In order to retain the executorship; it was necessary for Mrs. Bondurant to remain in Louisiana; because the same law requires the judge to appoint a dative executor whenever the executor named in the will is absent. Revised Statutes, page 286, section 1459. The act of 1847,
In the Succession of McDonogh, 7 An. 473, a number of citizens of Louisiana and four residents of Baltimore were named in the will as executors. The Louisiana executors and those residing in Baltimore qualified without giving security. This court held that the appointment of the non-residents without security could not be maintained ; and it was vacated.

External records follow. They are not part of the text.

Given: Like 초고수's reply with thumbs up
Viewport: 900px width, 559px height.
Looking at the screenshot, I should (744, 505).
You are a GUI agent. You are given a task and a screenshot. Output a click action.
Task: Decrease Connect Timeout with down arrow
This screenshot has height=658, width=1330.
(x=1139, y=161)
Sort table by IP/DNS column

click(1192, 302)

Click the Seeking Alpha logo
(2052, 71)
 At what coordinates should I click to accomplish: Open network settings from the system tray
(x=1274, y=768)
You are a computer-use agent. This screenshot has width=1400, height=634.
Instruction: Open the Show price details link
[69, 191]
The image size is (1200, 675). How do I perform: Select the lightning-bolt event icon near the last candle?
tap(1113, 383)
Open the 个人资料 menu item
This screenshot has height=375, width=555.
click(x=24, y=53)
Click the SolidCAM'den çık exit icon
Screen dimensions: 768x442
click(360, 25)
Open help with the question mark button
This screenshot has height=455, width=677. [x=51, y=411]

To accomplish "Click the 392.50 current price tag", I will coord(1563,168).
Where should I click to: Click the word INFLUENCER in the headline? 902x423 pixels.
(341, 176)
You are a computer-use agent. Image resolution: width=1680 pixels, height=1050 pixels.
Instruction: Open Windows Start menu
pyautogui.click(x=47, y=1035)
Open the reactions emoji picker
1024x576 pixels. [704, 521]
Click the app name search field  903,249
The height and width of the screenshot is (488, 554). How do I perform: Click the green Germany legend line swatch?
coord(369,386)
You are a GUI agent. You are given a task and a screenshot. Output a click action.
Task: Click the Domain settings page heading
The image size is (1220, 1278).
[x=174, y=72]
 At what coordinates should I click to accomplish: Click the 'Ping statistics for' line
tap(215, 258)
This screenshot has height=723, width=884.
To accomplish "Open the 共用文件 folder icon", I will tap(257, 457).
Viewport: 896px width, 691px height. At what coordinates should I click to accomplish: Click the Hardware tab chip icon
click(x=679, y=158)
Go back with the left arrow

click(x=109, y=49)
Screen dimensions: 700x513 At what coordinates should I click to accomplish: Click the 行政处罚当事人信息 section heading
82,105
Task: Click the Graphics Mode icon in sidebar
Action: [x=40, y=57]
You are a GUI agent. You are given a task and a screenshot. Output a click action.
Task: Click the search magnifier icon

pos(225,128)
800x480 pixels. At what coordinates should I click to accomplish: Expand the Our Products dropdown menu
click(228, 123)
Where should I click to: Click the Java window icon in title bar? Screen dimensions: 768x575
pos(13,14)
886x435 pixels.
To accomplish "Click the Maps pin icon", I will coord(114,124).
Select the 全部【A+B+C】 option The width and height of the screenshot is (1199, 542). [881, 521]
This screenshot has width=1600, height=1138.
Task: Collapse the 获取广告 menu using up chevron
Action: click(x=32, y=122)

In Yerkes vs. Brown the testator named Ms brother, who resided in Philadelphia, as his executor; and he came to New Orleans, rented an office, and qualified as a resident of Louisiana. Shortly after his appointment he returned to Philadelphia, leaving power of attorney with Hennen, who administered several years in his name. The court held that the law was imperative, requiring the executor who is not a resident of the State to give security; and that it is only when the absence is temporary that the executor can retain his office by delegating his powers to another. 10 An. 94.
Mrs. Bondurant appears in this litigation as natural tutrix of her son; and this office, like that of executor, requires residence in the State, only’' temporary absence being permitted. R. C. C. art. 314. The tutorship must continue until the majority of the child, or until after he attains his eighteenth year, when he may. be emancipated. While she is testamentary executrix she can not reside out of the State of Louisiana; but she may close her administration as executrix, and administer as natural tutrix alone. She would still be obliged to reside in the State ; and whatever her wishes and intentions might be for the future, she has accepted offices, duties, and responsibilities wholly incompatible with residence elsewhere; and which make it impossible for her to be in any sense a citizen of the State of Mississippi.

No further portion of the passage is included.